Of course, there’s the occasional mission wherein you are a skivvy for what is referred to as “the crown;” which might as well be big red letters roaring: “The English!” This is something so immediately apparent, they hired someone to do a Tim Curry impression to sell the idea of an upper-class Englishman giving orders down from high above. This is something the Tropico series is always spot-on with, some humorous dialogue with pitch-perfect voice acting. It gives character to each leader giving commands from their specific lobbying groups.
However, none of that is the gameplay which is, in French, de rigueur. It is both fashionable, with its menus, and is stiff at the same time (making up for both meanings). This may just be a casualty of being on consoles, though my previous experience of the series and this game, in particular, is similar. There’s not much creativity to pull from it; it is often focused on the business and doing things unwaveringly.
My best way of explaining this would be to compare Tropico and other city-builders. While Sim City is about keeping radioactive dinosaurs or UFO strikes at bay, the worst you could hope to see in Tropico is being assassinated. One of the more popular modern interpretations of the city-builder is Cities Skylines, something that focuses down onto your traffic issues. Tropico 6, to me, is about the problem with trading ships and keeping lobbyists happy. I might as well be riding a boat (towed by a truck) while giving the NRA headquarters the Vicky.

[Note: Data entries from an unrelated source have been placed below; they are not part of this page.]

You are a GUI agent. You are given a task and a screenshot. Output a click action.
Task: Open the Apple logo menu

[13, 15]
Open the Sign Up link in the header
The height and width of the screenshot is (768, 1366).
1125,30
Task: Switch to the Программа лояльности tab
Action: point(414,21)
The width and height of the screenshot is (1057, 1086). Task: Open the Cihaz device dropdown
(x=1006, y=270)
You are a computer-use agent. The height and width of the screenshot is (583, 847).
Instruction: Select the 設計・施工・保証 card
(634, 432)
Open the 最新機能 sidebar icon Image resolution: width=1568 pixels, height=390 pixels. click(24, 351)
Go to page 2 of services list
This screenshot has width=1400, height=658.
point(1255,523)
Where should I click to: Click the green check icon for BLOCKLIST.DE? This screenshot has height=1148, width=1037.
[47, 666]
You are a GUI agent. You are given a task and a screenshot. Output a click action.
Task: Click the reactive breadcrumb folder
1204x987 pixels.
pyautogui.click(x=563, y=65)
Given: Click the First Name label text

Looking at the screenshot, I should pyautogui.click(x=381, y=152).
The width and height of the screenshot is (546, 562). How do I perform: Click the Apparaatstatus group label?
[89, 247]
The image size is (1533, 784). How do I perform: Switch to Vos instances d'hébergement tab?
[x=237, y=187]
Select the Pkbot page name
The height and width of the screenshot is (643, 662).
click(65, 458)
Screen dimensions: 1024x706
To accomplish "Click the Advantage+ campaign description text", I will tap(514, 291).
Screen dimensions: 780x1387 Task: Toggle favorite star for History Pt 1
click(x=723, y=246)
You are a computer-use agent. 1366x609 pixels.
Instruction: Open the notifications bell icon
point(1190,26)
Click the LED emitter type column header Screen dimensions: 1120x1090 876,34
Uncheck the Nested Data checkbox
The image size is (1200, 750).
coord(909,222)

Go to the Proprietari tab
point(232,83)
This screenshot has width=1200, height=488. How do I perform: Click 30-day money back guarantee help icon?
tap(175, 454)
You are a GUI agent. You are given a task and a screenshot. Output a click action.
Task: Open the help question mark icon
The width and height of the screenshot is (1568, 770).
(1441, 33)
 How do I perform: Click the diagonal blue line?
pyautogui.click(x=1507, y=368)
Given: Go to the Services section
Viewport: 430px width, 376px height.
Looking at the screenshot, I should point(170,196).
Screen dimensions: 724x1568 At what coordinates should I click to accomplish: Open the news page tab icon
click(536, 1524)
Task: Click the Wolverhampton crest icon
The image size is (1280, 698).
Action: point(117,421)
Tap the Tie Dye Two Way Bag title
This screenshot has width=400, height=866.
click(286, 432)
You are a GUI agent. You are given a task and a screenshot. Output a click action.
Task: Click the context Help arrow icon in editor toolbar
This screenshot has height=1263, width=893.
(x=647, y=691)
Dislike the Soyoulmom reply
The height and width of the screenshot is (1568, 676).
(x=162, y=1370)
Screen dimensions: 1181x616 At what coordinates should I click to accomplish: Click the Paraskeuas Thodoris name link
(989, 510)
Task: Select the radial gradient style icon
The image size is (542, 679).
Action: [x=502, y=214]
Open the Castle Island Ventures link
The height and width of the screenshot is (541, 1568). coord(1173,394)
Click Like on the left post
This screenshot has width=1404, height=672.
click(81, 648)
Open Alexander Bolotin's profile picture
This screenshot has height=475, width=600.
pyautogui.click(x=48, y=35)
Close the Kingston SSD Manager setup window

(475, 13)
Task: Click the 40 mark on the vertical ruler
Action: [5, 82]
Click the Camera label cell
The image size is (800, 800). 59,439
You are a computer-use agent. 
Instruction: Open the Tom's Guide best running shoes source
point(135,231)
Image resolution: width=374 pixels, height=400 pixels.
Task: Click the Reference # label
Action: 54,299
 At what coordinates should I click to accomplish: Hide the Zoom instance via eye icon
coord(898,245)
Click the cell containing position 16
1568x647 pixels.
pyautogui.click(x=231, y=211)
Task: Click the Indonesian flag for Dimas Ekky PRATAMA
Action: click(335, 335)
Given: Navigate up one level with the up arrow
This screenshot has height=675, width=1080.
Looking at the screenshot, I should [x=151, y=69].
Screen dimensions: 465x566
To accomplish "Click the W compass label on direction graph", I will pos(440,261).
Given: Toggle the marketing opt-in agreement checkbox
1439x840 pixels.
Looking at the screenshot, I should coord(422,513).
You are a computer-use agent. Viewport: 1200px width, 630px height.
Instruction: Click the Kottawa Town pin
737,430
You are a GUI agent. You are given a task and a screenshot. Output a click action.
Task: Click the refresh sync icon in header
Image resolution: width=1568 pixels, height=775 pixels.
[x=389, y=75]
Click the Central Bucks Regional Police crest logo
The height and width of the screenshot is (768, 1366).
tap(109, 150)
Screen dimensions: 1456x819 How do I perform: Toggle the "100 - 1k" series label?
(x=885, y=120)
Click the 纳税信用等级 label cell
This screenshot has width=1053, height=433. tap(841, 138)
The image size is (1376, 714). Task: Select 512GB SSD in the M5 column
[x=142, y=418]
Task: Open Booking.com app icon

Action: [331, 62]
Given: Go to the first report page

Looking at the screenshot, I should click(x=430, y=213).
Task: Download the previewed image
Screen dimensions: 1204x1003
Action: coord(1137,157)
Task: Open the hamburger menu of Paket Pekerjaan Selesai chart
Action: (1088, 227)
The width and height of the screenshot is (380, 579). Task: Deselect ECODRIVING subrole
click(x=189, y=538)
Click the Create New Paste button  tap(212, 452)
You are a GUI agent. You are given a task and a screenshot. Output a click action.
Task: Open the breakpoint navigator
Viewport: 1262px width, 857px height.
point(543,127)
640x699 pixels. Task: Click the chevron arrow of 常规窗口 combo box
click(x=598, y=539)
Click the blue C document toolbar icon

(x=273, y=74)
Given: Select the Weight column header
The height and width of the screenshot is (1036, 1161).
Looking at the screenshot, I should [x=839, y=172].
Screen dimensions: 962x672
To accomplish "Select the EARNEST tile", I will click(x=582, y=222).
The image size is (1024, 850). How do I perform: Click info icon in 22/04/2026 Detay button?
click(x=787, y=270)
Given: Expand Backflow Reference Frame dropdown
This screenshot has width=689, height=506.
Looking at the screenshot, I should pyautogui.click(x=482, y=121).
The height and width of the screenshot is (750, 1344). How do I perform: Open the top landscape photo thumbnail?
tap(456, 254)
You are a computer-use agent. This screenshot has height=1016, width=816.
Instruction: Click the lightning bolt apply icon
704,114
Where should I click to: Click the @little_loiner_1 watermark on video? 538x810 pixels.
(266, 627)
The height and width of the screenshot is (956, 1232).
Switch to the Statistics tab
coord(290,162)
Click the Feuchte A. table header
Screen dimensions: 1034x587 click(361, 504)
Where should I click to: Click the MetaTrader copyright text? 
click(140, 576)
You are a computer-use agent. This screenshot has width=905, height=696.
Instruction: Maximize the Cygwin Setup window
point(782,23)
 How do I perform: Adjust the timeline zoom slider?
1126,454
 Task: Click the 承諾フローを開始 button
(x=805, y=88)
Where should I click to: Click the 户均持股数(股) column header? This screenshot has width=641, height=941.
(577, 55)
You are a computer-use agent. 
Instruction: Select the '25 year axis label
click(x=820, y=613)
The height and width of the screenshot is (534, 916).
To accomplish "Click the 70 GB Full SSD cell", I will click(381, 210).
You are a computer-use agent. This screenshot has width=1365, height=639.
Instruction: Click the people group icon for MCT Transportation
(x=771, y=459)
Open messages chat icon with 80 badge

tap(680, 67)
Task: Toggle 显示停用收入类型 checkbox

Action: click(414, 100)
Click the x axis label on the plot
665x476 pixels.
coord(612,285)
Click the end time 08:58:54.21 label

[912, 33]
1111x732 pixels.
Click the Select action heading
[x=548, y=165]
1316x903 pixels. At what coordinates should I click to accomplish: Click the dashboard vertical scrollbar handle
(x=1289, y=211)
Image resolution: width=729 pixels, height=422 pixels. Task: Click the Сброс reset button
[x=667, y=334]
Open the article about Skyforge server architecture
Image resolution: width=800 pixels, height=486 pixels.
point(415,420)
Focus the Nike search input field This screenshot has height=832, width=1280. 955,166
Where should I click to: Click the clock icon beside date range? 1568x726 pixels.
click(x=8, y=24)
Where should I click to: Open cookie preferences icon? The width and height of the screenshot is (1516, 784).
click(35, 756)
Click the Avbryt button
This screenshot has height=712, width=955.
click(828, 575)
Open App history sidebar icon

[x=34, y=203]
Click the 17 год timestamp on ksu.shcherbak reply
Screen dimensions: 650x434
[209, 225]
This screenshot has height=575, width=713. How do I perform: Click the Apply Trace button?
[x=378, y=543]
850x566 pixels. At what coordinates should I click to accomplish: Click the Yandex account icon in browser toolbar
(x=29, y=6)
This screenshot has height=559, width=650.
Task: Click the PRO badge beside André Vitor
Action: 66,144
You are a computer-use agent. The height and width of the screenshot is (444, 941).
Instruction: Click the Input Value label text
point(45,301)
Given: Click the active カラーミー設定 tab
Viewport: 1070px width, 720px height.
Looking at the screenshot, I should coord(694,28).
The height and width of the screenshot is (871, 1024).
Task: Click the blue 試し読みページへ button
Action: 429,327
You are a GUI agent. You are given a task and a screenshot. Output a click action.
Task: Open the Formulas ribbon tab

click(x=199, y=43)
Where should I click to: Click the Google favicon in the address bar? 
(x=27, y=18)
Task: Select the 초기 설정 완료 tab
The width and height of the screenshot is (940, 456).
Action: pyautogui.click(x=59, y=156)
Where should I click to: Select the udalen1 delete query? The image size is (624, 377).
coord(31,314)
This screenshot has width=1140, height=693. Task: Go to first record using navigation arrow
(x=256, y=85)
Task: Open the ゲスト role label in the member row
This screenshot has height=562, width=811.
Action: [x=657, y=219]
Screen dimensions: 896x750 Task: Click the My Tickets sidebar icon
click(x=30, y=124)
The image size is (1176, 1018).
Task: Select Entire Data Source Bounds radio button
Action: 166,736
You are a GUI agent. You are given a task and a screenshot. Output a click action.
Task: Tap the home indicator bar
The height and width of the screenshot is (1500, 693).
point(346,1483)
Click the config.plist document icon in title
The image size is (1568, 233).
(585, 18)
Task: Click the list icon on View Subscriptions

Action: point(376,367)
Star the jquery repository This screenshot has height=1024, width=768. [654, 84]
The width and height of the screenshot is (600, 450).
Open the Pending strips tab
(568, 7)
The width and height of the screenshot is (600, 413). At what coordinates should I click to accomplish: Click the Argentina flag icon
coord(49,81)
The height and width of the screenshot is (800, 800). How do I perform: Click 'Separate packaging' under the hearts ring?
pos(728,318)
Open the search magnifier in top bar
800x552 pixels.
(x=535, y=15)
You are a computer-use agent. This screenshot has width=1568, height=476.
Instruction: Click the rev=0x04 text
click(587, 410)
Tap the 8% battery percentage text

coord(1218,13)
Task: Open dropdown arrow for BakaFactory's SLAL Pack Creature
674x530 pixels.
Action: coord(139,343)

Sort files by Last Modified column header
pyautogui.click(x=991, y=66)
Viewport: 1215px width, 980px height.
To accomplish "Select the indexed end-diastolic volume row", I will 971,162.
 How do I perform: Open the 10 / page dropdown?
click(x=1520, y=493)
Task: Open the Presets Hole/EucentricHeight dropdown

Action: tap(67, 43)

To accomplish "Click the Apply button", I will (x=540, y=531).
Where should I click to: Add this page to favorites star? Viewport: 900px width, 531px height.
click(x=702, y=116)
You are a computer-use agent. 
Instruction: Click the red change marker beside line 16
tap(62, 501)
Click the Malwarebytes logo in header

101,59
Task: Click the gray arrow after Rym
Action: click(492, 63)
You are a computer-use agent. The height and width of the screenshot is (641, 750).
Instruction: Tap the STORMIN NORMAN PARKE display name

Then there is what I had assumed was the percentage of completion of the levels in the top left. In what I could only explain as a percentage gauge made by Microsoft, it would tick up once completing orders from the lobbyists. Then if I wasn’t completing them quickly enough, it would trickle back down. I know this because I’d hit 100 percent and stood there like Bernard Black looking at tax forms, I was perplexed. Then when my term as the head of state was done that percentage said 93, and I was subsequently ejected into the sun. This wasn’t for my completion, it was who’d elect me again.
All while I’d go into the red about twelve times a minute just to keep both the residents of the island and the lobbyists happy or not homeless. I’d have one command come down from on high, and complete it; then i’d complete maybe three more requests from the same revolutionary. The person that told me to build a tavern would tell me to build yet another. I could get this if I was failing these orders from each group; but no I was spending the money, completing orders on time, and still failing the overall mission. However, not from going into debt; by the time I was in the sun, we still had $50,000 and a 93 percent approval rating.
The thing is, the game isn’t bad. There’s just a lot of faff to get around to play the game. You aren’t submitting to the commands of your people so much, as you are doing so for the special interest groups that want one thing or another. You also don’t do any of this to be the evil dictator ruling over an island of helpless people until your assassination. It is the city-building equivalent of doing fetch quests in an RPG, I could see others loving it; however, I don’t understand why that embodies the whole game.
I think where I find most of my enjoyment, possibly unlike many others, is in the sandbox. In this case, I can set conditions and fumble around ignoring the groups wanting me to build thirty-two taverns and return to ‘conventional’ marriage. Instead, I’ll make an airport: with blackjack and hookers (of all types). For my personal use, city-building and management games are to be a little creative while trying to balance the books. Somehow that’s not the case with Tropico 6.
In conclusion, I do enjoy Tropico 6 and the series overall. However, on consoles (and from my short time in the PC beta last year) the frame-rate, general performance, and loading times bounce like the head of one of my enemies down the stairs. Not to mention controlling something that’s made for a PC with a plastic slab you’re meant to wrap your hands around is like controlling an excitable dog through a field of cow manure. In short, it is a funny, strange, and slightly buggy city-builder with more charm than a well-behaved and smartly dressed child at a wedding.
An Xbox One review copy of Tropico 6 was provided by Kalypso Media Digital for this review.